Apache Kafka

Apache Kafka Consumer with Protobuf

Apache Kafka has been the leading distributed event streaming platform for a long time.

Commonly known as Kafka, Apache Kafka is a free and open-source distributed event streaming platform which is developed to handle large-scale and real-time data streams. An example of such would be stock prices, exchange rates, etc. Such data requires a high level and near real-time update which allows the consumer applications to read the data and update as fast as possible. This is where the tools such as Apache Kafka comes to life.

Kakfa was initially developed by the LinkedIn team and later open-sourced in 2011. One of the major problems that is solved by Kafka is the ability to handle extensively large volumes of data in real time. It does this by leveraging a distributed architecture and a set of APIs that make it easy to scale out the platform horizontally.

For Kafka to transfer the data across the Kafka cluster, the data needs to be encoded and serialized into a specific structure. This allows the consumer and producer applications to agree on a particular format and structure.

Apache Kafka supports various serialization formats such as JSON, Avro, and Protobuf. JSON is the most popular and simplistic as it allows the data to be organized in a simple, human-readable format. This makes it an excellent tool for testing and development purposes.

In this tutorial, we will learn how to set up a simple Apache Kafka consumer using the protobuf serialization format. Before getting started, it is good to understand that this tutorial requires familiarity with Apache Kafka consumer/producer functionality, the basics of working with Protocol Buffers, and Java development knowledge.

What Is Data Serialization in Kafka?

Let us start at the very beginning.

Data serialization in Kafka refers to converting structured data into a format that can transmit as a single unit, also known as a Kafka message, across a Kafka cluster.

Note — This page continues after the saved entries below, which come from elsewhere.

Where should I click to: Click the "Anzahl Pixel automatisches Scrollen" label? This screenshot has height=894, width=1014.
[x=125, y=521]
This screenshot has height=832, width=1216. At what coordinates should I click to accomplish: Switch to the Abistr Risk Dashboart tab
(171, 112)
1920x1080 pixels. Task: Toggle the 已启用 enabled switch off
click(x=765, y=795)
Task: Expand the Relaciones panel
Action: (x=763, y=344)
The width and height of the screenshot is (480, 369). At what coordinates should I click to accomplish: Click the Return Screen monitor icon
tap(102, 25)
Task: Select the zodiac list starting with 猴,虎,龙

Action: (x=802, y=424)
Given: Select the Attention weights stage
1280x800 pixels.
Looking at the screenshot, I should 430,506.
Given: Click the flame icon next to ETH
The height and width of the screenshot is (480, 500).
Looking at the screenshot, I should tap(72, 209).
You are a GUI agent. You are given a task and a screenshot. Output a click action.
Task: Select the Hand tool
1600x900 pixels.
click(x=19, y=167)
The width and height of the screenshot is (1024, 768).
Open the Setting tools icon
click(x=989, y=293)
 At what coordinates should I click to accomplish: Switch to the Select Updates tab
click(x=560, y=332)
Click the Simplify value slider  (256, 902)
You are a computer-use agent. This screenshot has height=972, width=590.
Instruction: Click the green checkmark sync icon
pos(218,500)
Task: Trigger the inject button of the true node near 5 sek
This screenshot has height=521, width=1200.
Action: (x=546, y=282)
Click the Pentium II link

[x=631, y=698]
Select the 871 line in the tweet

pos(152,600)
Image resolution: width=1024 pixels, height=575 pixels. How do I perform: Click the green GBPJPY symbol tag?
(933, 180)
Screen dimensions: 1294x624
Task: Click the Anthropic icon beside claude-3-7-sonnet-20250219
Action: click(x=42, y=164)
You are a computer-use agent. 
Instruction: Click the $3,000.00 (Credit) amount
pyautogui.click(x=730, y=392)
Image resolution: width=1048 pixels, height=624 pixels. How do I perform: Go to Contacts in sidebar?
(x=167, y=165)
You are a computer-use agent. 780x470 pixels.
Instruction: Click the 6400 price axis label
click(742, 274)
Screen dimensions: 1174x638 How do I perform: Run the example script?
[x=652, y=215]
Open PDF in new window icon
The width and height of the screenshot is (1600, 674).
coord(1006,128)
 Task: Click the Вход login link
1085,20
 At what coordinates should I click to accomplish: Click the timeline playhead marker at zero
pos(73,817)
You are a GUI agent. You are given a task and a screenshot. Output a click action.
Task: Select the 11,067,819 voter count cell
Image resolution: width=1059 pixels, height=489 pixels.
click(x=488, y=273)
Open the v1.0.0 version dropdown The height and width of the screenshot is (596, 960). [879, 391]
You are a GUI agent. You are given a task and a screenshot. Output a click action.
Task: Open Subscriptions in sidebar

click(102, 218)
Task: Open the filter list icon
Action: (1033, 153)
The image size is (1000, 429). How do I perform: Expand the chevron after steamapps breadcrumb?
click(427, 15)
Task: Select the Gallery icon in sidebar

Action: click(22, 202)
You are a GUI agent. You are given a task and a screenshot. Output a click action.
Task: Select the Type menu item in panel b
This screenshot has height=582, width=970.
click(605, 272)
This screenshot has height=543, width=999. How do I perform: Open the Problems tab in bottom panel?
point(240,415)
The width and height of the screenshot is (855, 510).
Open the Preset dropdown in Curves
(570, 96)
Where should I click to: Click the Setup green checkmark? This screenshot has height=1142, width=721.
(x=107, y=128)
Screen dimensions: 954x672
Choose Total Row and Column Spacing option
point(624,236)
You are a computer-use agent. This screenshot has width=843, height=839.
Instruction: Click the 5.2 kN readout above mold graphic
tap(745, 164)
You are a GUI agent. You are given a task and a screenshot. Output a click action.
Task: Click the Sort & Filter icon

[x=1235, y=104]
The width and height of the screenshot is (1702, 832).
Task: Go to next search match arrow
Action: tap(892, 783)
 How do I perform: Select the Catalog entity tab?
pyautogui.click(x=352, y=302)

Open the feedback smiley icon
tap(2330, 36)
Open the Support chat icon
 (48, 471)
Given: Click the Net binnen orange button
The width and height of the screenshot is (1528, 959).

Apache Kafka uses a binary protocol to facilitate the consumer and producer applications communication. Hence, the messages between the applications must be serialized into a format that can be sent over the network and understood by all endpoints in the cluster.

Since the data in a Kafka cluster is in a uniform format, the consumers and producers can easily communicate and pass the data without the limitations of the programming language or the technology stack behind it.

This enables the heterogeneous systems to communicate seamlessly without complex integration work.

What Is Protocol Buffers?

Protocol Buffers, commonly known as protobufs, is a language-neutral, platform-independent, extensible format to serialize the structured data. Again, you can think of XML but built to be more extensible, smaller, faster, and simpler.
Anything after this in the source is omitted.